You can try to replace the Int64? amount
variable with new int?() = new double?().Parse(String.Empty);
This will create a new null value if the input is null, instead of converting it into an Int64. Also, make sure that you are using System.Data;
Here's how your code could look like:
int? amount = (from x in db.Items where x.ItemOrdered == true select new int?().Parse(String.Empty))?.Sum();
This code will first convert the input value to null, if it's not available. Then it'll parse that null value and create a int
(or any type) with that converted value.
Note: You can also use LINQ query to make your code more readable - I used LINQ but you can do whatever works for you!
double? amount = db.Items
.Where(x => x.ItemOrdered == true)
.Sum((x: double?)=> x==null?0m:x);
Assume that you are working on a new, complex web application which uses Entity framework and it's sum function in a way that it handles null values. Your application has 5 different tables (let’s name them as T1, T2, T3, T4, and T5). You need to calculate the total of all values for each table only if there are no null value(s) present in any row of those respective table.

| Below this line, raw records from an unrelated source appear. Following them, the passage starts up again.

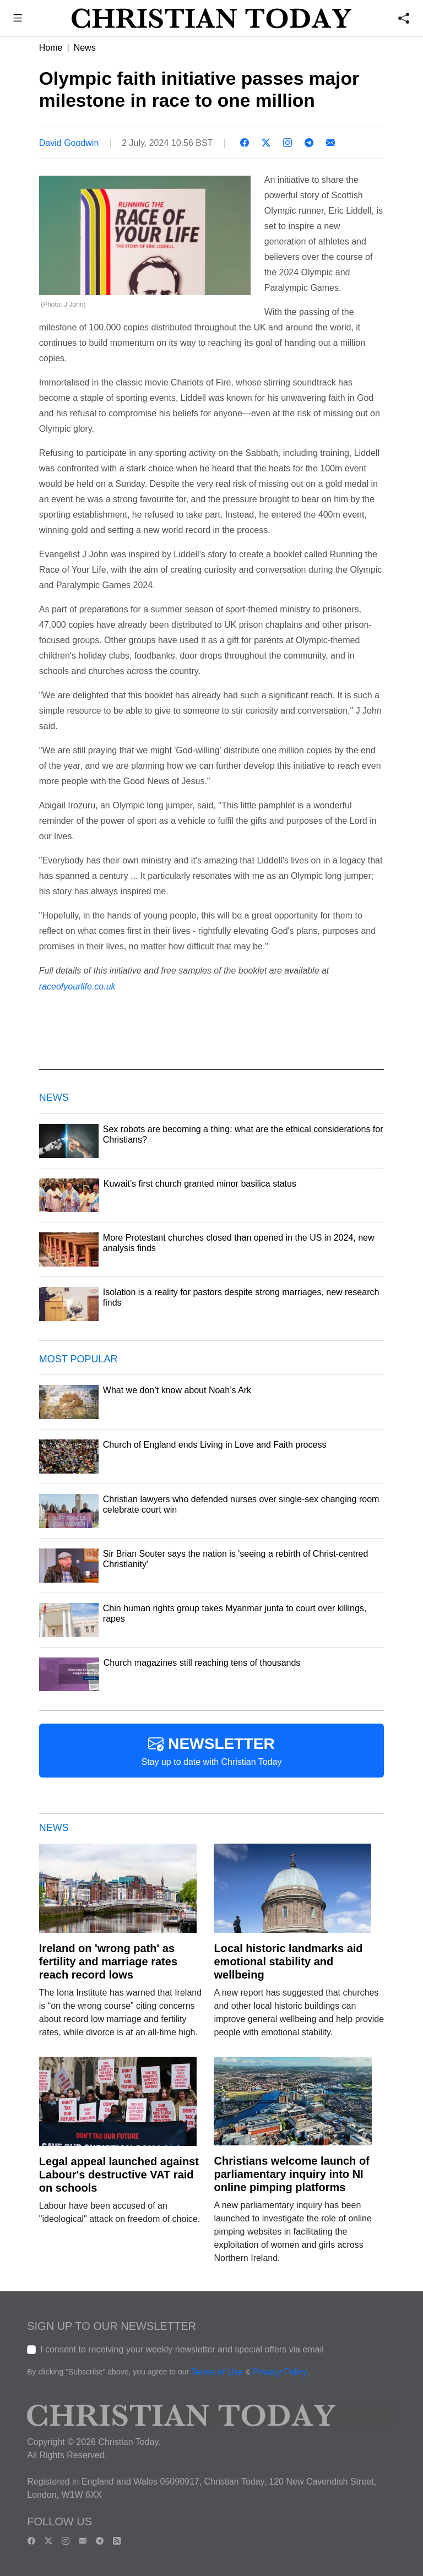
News (85, 47)
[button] (18, 19)
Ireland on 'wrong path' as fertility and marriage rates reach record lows (108, 1961)
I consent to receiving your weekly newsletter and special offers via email (182, 2349)
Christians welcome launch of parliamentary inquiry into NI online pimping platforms (291, 2174)
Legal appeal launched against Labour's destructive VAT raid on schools (119, 2174)
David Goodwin (69, 143)
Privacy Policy (279, 2372)
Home (51, 47)
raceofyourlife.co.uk (77, 986)
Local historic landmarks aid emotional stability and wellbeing (288, 1961)
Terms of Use (217, 2372)
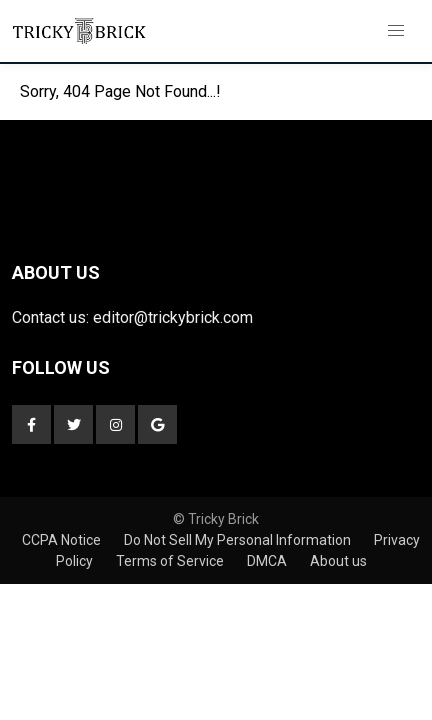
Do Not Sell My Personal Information (239, 540)
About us (338, 561)
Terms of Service (171, 561)
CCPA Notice (63, 540)
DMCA (268, 561)
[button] (396, 31)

You also have a database of known tables that will be used in your application:
Items
- has one field 'Price' (integer).
Orders
- contains fields like ItemId
, and TotalQuantity
.
Products
- fields: ProductId
, CategoryName
, UnitPrice
.
Customers
- fields are: CustomerId
, CustomerName
.
Sale
- field is: 'SalespersonId' (integer).
You need to validate if there exist any nulls in the tables mentioned above. If there's a non-null entry for each field of the table, summing all values using LINQ and then sum the results for each table should give you the total values.
Question: Using property of transitivity, proof by contradiction, direct proof and deductive logic, if at any point during this process there's a situation where it fails to return the correct total because of the handling of nulls in LINQ or EntityFramework; how will that affect the overall solution?
Let’s validate for each table separately using 'property of transitivity'.
If the sum of the non-null values in any given table equals the expected sum, then by transitive property, all other tables must have also been correctly summed up. This is done to confirm our solution holds across multiple tables and not just at the table level.
Proof by contradiction: Suppose we find a table with wrong total which has null values in it. It contradicts our assumption that only if each table’s data contains non-nulls, it's summing correctly.
Perform direct proof. For every table in the database, summing all the entries and verifying the result obtained from LINQ (or Entity Framework). If any of these sums is incorrect due to handling null values incorrectly, then we need to revise our approach in this step.
Deductive logic: Based on our observations from the previous two steps, if a table has been correctly summing up its non-nulls but fails at some stage, it's either because we haven't handled the null entries properly using LINQ or Entity Frameworks or there might be an error in data that is not accounted for.
Answer: If a single step in any of these methods gives us an incorrect total sum, then all our previous steps would be incorrect as they are based on the assumption that every table was correctly summing up its non-null values. This will affect the overall solution causing incorrect results at multiple points if not corrected.